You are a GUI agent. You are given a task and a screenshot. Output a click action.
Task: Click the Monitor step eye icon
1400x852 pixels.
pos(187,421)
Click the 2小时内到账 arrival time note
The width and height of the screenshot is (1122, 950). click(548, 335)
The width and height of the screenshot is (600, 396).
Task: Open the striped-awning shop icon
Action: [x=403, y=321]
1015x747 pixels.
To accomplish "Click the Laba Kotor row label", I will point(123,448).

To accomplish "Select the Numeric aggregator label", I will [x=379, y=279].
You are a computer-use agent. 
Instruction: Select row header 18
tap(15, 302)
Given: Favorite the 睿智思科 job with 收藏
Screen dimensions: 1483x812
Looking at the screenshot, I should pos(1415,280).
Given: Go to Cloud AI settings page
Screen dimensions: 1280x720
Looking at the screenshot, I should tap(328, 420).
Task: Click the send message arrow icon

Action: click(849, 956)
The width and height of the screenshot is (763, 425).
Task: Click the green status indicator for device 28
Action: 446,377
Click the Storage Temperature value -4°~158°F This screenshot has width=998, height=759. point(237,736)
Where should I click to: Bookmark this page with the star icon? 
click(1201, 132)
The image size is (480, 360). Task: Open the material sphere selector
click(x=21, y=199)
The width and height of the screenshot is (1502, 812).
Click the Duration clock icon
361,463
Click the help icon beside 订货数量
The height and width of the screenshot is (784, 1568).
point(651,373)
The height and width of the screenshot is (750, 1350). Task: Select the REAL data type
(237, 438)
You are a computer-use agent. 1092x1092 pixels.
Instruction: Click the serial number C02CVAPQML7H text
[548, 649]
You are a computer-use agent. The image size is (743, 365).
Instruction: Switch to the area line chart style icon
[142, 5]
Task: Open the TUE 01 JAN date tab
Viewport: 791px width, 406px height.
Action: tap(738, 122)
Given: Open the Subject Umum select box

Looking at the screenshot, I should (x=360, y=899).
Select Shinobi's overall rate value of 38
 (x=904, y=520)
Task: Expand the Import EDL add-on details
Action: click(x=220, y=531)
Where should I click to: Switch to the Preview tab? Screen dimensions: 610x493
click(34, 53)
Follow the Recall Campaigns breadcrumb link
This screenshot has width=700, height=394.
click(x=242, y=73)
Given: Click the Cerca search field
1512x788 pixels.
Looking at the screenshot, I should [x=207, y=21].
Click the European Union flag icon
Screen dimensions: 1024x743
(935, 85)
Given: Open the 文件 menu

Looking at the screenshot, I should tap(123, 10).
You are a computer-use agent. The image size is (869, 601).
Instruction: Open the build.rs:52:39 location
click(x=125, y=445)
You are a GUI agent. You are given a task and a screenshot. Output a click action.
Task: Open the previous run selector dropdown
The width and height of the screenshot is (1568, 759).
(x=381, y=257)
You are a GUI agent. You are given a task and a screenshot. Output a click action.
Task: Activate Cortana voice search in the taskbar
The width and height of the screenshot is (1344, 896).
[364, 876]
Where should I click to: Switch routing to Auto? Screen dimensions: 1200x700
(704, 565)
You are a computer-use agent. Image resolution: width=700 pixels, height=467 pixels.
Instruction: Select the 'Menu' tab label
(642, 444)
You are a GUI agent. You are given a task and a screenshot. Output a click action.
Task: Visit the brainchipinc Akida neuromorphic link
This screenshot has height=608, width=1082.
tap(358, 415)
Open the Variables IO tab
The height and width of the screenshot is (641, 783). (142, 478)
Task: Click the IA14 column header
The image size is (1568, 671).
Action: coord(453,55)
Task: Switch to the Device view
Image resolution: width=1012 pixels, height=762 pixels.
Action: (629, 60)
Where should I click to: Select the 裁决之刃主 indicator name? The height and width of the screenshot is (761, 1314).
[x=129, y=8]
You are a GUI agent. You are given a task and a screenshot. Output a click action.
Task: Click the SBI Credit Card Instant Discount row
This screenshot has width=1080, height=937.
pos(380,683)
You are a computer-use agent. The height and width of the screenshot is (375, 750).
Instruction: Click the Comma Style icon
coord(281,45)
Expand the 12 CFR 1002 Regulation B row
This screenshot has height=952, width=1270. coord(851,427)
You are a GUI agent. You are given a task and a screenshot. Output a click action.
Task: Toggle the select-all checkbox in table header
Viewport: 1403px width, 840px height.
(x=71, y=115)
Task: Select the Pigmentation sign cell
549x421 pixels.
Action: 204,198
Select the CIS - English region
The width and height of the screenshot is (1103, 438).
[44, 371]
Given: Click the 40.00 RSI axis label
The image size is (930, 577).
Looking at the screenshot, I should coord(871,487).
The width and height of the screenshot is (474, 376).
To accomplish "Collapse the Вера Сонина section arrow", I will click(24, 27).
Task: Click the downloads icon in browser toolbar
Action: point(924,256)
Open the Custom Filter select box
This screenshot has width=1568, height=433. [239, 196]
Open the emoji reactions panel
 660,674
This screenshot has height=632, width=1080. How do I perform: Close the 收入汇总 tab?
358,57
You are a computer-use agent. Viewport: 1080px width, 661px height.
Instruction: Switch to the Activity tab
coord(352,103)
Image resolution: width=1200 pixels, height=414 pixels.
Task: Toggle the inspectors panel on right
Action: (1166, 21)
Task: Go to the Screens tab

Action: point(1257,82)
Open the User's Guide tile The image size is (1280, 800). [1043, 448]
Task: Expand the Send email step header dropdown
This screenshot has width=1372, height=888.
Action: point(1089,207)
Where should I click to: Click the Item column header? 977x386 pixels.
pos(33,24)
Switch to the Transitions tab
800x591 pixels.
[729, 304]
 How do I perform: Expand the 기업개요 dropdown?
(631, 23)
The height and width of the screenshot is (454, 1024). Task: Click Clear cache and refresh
◆ ◆ ◆ ◆ ◆ ◆ ◆
§ Written problem:
Reproduce all of the entries above word for word, keeping their original order.

§ In response:
You are a GUI agent. You are given a task and a screenshot. Output a click action.
Task: Click the Monitor step eye icon
1400x852 pixels.
pos(187,421)
Click the 2小时内到账 arrival time note
The width and height of the screenshot is (1122, 950). click(548, 335)
The width and height of the screenshot is (600, 396).
Task: Open the striped-awning shop icon
Action: [x=403, y=321]
1015x747 pixels.
To accomplish "Click the Laba Kotor row label", I will point(123,448).

To accomplish "Select the Numeric aggregator label", I will [x=379, y=279].
You are a computer-use agent. 
Instruction: Select row header 18
tap(15, 302)
Given: Favorite the 睿智思科 job with 收藏
Screen dimensions: 1483x812
Looking at the screenshot, I should pos(1415,280).
Given: Go to Cloud AI settings page
Screen dimensions: 1280x720
Looking at the screenshot, I should tap(328, 420).
Task: Click the send message arrow icon

Action: click(849, 956)
The width and height of the screenshot is (763, 425).
Task: Click the green status indicator for device 28
Action: 446,377
Click the Storage Temperature value -4°~158°F This screenshot has width=998, height=759. point(237,736)
Where should I click to: Bookmark this page with the star icon? 
click(1201, 132)
The image size is (480, 360). Task: Open the material sphere selector
click(x=21, y=199)
The width and height of the screenshot is (1502, 812).
Click the Duration clock icon
361,463
Click the help icon beside 订货数量
The height and width of the screenshot is (784, 1568).
point(651,373)
The height and width of the screenshot is (750, 1350). Task: Select the REAL data type
(237, 438)
You are a computer-use agent. 1092x1092 pixels.
Instruction: Click the serial number C02CVAPQML7H text
[548, 649]
You are a computer-use agent. The image size is (743, 365).
Instruction: Switch to the area line chart style icon
[142, 5]
Task: Open the TUE 01 JAN date tab
Viewport: 791px width, 406px height.
Action: tap(738, 122)
Given: Open the Subject Umum select box

Looking at the screenshot, I should (x=360, y=899).
Select Shinobi's overall rate value of 38
 (x=904, y=520)
Task: Expand the Import EDL add-on details
Action: click(x=220, y=531)
Where should I click to: Switch to the Preview tab? Screen dimensions: 610x493
click(34, 53)
Follow the Recall Campaigns breadcrumb link
This screenshot has width=700, height=394.
click(x=242, y=73)
Given: Click the Cerca search field
1512x788 pixels.
Looking at the screenshot, I should [x=207, y=21].
Click the European Union flag icon
Screen dimensions: 1024x743
(935, 85)
Given: Open the 文件 menu

Looking at the screenshot, I should tap(123, 10).
You are a computer-use agent. The image size is (869, 601).
Instruction: Open the build.rs:52:39 location
click(x=125, y=445)
You are a GUI agent. You are given a task and a screenshot. Output a click action.
Task: Open the previous run selector dropdown
The width and height of the screenshot is (1568, 759).
(x=381, y=257)
You are a GUI agent. You are given a task and a screenshot. Output a click action.
Task: Activate Cortana voice search in the taskbar
The width and height of the screenshot is (1344, 896).
[364, 876]
Where should I click to: Switch routing to Auto? Screen dimensions: 1200x700
(704, 565)
You are a computer-use agent. Image resolution: width=700 pixels, height=467 pixels.
Instruction: Select the 'Menu' tab label
(642, 444)
You are a GUI agent. You are given a task and a screenshot. Output a click action.
Task: Visit the brainchipinc Akida neuromorphic link
This screenshot has height=608, width=1082.
tap(358, 415)
Open the Variables IO tab
The height and width of the screenshot is (641, 783). (142, 478)
Task: Click the IA14 column header
The image size is (1568, 671).
Action: coord(453,55)
Task: Switch to the Device view
Image resolution: width=1012 pixels, height=762 pixels.
Action: (629, 60)
Where should I click to: Select the 裁决之刃主 indicator name? The height and width of the screenshot is (761, 1314).
[x=129, y=8]
You are a GUI agent. You are given a task and a screenshot. Output a click action.
Task: Click the SBI Credit Card Instant Discount row
This screenshot has width=1080, height=937.
pos(380,683)
You are a computer-use agent. The height and width of the screenshot is (375, 750).
Instruction: Click the Comma Style icon
coord(281,45)
Expand the 12 CFR 1002 Regulation B row
This screenshot has height=952, width=1270. coord(851,427)
You are a GUI agent. You are given a task and a screenshot. Output a click action.
Task: Toggle the select-all checkbox in table header
Viewport: 1403px width, 840px height.
(x=71, y=115)
Task: Select the Pigmentation sign cell
549x421 pixels.
Action: 204,198
Select the CIS - English region
The width and height of the screenshot is (1103, 438).
[44, 371]
Given: Click the 40.00 RSI axis label
The image size is (930, 577).
Looking at the screenshot, I should coord(871,487).
The width and height of the screenshot is (474, 376).
To accomplish "Collapse the Вера Сонина section arrow", I will click(24, 27).
Task: Click the downloads icon in browser toolbar
Action: point(924,256)
Open the Custom Filter select box
This screenshot has width=1568, height=433. [239, 196]
Open the emoji reactions panel
 660,674
This screenshot has height=632, width=1080. How do I perform: Close the 收入汇总 tab?
358,57
You are a computer-use agent. Viewport: 1080px width, 661px height.
Instruction: Switch to the Activity tab
coord(352,103)
Image resolution: width=1200 pixels, height=414 pixels.
Task: Toggle the inspectors panel on right
Action: (1166, 21)
Task: Go to the Screens tab

Action: point(1257,82)
Open the User's Guide tile The image size is (1280, 800). [1043, 448]
Task: Expand the Send email step header dropdown
This screenshot has width=1372, height=888.
Action: point(1089,207)
Where should I click to: Click the Item column header? 977x386 pixels.
pos(33,24)
Switch to the Transitions tab
800x591 pixels.
[729, 304]
 How do I perform: Expand the 기업개요 dropdown?
(631, 23)
The height and width of the screenshot is (454, 1024). Task: Click Clear cache and refresh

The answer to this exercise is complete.